## What you should do
Check each line of the data for "options", and copy the ones that have it.

-------- Supplied information --------

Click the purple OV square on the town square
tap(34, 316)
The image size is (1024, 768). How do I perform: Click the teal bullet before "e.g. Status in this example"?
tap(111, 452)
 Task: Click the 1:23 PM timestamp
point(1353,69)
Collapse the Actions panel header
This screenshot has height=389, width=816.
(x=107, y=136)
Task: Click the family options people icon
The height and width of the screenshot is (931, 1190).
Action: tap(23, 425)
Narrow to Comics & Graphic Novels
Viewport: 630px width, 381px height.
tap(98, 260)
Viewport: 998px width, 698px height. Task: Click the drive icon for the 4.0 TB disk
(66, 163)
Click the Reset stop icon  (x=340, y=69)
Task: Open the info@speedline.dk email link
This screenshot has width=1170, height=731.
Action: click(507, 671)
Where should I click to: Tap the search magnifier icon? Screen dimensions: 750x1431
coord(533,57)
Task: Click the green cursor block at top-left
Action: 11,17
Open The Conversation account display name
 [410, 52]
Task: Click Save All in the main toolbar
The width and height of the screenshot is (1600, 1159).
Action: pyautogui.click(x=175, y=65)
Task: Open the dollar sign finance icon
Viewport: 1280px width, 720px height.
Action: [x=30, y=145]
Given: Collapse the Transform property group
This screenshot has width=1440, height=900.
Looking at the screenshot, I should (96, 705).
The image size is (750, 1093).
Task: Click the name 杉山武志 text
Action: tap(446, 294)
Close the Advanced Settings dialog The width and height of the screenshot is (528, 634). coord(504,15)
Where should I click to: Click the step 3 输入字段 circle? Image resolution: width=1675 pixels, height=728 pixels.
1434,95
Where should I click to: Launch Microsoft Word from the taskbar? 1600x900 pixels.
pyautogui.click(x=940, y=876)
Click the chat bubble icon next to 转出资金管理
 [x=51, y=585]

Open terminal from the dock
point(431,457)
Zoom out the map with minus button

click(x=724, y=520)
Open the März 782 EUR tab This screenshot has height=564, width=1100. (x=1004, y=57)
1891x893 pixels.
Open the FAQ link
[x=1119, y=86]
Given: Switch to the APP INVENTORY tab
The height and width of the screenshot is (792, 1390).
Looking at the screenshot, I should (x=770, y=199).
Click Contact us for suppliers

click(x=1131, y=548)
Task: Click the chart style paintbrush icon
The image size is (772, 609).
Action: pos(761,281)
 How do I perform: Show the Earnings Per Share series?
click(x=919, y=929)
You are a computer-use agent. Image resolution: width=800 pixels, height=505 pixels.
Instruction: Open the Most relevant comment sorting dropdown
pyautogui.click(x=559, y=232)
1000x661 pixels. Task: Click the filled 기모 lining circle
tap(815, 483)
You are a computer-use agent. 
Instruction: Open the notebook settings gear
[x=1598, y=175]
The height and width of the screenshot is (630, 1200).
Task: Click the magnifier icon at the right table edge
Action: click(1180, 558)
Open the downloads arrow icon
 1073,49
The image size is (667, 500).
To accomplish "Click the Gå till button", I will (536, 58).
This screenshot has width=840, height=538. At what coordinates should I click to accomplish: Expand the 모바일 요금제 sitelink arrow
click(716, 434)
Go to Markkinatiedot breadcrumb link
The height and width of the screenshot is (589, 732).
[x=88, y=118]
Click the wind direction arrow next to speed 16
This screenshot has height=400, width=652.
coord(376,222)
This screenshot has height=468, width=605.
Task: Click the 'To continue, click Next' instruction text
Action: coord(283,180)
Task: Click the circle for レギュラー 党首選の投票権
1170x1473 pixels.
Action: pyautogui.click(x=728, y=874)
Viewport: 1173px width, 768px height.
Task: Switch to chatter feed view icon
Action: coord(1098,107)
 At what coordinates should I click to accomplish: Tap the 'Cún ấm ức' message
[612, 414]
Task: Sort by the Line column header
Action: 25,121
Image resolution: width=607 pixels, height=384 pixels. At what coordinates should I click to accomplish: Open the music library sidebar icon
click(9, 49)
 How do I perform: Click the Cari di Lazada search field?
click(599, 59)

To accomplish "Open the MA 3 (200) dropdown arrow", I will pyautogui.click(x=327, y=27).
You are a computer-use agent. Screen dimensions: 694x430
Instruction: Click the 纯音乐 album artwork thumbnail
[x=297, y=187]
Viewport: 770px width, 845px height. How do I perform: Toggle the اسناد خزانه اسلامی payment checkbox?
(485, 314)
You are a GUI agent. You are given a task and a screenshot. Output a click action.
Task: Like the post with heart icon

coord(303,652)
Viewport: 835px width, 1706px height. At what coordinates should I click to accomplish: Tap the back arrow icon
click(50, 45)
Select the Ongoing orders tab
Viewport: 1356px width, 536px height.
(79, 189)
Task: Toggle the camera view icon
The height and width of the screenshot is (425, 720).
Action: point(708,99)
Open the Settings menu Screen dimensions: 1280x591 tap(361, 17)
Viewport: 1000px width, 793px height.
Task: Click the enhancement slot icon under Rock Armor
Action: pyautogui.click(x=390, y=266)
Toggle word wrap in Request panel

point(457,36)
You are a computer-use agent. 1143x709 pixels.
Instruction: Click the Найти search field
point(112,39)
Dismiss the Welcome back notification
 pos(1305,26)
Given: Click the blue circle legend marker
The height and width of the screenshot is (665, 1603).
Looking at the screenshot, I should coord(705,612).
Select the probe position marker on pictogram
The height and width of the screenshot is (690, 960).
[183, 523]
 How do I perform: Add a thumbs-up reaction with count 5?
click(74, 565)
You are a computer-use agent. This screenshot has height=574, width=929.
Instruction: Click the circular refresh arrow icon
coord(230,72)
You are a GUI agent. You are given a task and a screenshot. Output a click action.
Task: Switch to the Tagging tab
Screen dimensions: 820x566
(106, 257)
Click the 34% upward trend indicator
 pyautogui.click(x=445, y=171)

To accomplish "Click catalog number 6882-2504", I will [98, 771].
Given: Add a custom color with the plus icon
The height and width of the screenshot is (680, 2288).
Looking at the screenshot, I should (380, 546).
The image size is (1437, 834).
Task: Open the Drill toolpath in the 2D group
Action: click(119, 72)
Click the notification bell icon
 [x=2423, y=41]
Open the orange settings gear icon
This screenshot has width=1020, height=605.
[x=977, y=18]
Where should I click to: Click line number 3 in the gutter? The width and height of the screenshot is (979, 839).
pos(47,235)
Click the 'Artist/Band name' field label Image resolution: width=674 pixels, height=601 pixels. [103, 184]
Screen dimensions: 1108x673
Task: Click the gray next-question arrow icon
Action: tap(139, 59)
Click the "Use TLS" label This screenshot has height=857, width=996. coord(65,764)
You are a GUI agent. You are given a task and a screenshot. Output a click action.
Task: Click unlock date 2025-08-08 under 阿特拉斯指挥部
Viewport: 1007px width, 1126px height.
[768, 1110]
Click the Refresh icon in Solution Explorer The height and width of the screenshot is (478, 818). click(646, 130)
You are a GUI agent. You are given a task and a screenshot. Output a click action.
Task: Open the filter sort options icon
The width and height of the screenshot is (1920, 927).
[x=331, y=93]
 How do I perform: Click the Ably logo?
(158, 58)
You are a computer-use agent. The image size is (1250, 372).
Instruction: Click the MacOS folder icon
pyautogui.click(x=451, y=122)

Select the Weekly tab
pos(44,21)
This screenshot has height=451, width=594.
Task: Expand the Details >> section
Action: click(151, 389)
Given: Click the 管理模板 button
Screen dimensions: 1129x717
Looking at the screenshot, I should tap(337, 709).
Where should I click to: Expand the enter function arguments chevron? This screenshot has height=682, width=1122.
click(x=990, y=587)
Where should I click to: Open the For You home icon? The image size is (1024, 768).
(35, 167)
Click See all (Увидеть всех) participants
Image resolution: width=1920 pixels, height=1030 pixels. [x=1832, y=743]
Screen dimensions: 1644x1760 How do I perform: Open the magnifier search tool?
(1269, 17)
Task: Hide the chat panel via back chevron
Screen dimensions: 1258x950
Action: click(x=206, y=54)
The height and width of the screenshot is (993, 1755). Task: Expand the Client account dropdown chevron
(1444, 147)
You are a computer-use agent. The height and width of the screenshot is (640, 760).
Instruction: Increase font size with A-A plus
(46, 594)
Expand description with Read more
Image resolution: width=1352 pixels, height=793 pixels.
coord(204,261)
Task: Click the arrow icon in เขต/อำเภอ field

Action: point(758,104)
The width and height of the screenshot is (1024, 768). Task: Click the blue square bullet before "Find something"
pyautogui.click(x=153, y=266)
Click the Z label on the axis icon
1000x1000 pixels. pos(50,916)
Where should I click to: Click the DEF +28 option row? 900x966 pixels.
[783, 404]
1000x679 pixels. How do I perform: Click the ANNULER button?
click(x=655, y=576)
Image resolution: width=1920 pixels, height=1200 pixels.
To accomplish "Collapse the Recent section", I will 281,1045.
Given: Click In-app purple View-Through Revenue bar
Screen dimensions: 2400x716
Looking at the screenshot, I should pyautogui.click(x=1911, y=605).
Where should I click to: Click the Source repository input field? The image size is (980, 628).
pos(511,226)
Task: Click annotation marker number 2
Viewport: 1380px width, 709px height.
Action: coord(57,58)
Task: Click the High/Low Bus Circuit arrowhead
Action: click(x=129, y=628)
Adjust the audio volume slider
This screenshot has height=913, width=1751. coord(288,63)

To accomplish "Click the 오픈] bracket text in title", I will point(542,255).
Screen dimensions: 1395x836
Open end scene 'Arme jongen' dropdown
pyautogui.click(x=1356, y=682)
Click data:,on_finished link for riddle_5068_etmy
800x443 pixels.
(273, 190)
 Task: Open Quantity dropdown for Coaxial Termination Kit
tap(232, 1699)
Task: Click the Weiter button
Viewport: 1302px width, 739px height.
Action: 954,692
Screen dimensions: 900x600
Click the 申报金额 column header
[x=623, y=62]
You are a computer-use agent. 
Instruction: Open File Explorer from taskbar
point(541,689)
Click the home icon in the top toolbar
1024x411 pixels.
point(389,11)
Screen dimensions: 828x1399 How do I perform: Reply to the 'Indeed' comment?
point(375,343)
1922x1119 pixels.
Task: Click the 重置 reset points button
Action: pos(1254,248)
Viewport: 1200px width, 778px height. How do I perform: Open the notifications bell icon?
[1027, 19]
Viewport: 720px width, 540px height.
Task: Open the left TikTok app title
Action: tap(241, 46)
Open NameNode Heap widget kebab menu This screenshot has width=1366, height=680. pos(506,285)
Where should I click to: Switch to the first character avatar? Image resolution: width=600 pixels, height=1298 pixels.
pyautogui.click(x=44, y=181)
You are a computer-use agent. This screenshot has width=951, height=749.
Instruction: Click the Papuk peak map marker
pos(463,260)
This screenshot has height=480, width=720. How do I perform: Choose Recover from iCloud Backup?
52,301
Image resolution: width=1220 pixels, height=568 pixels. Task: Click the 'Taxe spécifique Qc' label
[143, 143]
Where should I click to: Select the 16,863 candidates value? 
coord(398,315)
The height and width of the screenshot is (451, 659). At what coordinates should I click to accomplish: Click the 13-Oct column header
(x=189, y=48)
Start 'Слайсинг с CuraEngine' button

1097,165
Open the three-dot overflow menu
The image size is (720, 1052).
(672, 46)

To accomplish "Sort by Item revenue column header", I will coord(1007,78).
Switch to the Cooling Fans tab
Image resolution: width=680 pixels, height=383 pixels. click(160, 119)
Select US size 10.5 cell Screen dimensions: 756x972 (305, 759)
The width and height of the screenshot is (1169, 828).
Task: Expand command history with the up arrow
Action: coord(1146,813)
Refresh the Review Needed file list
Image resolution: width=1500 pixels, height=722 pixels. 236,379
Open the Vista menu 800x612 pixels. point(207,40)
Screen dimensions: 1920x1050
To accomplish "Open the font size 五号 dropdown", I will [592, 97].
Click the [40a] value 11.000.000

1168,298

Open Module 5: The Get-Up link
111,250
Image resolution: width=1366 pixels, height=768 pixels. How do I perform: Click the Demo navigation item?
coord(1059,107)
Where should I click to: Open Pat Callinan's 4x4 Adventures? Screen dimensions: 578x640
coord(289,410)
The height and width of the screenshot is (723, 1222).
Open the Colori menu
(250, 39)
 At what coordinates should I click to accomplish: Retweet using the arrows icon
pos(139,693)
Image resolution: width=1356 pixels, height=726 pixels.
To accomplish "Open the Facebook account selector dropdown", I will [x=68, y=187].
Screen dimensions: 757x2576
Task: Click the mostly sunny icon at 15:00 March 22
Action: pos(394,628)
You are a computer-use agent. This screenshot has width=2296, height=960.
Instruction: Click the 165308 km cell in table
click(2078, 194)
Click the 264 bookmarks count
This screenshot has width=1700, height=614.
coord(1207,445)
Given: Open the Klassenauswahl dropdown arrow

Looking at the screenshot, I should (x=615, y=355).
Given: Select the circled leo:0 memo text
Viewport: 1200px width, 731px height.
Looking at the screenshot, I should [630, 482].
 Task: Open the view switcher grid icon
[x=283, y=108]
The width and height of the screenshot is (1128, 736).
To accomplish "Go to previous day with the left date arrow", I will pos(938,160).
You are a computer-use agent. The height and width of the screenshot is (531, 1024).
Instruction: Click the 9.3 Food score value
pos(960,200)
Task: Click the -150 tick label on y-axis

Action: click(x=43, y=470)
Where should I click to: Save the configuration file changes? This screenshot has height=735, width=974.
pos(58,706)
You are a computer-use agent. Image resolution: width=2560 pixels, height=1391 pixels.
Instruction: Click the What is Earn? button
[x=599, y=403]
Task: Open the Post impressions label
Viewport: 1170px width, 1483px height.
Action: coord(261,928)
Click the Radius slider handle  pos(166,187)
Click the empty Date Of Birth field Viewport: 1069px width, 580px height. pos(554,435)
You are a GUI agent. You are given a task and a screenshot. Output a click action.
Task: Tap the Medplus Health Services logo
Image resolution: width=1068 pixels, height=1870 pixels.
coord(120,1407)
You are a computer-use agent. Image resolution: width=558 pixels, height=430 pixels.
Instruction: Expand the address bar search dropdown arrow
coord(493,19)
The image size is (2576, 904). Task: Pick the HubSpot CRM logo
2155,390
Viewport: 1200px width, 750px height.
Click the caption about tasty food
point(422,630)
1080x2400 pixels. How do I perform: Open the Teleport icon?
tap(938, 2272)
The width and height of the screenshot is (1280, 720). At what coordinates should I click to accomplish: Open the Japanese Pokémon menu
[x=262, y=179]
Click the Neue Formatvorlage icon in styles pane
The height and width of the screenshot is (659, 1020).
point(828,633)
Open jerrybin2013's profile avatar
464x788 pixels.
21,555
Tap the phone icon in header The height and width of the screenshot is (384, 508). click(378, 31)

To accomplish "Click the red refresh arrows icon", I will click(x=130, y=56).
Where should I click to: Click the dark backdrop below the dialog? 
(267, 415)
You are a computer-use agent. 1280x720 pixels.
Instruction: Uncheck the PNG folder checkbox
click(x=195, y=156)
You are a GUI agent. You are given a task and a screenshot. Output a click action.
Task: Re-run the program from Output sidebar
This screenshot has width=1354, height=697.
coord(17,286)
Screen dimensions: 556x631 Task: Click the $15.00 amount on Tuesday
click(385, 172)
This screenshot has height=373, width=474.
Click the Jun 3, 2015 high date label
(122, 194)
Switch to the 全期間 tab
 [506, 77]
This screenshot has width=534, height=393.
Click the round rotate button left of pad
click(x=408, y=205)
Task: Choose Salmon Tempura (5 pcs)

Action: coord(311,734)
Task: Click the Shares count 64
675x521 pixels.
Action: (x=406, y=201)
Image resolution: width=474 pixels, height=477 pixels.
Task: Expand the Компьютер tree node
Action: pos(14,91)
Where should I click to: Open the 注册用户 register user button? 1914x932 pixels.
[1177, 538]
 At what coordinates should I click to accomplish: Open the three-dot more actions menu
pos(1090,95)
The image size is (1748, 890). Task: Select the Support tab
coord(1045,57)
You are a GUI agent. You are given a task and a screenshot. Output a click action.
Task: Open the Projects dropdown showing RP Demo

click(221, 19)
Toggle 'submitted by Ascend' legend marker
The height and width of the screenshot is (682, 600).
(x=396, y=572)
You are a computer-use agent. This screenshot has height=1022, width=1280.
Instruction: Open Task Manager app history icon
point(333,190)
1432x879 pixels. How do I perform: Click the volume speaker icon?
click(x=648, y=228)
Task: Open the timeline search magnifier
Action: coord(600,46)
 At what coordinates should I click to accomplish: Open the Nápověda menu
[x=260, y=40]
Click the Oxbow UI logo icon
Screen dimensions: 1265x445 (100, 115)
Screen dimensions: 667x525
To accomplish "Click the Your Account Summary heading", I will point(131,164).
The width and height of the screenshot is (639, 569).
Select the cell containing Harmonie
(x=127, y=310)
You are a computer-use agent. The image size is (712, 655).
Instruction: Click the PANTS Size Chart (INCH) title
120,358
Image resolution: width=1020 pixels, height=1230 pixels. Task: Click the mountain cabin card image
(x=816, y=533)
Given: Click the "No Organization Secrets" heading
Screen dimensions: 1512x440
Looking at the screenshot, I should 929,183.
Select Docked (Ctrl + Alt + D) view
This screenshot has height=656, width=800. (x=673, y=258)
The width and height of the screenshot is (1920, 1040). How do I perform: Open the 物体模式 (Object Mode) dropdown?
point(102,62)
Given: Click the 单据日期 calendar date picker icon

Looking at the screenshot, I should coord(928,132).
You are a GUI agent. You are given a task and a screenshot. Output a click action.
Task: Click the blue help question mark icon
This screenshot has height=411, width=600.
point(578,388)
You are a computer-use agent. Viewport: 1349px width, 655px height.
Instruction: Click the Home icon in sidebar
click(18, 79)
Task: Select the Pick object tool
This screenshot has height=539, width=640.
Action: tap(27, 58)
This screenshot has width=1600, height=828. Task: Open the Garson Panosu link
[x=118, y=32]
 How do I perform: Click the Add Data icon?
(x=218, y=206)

--------

## Written answer
Task: Click the family options people icon
Task: Open the filter sort options icon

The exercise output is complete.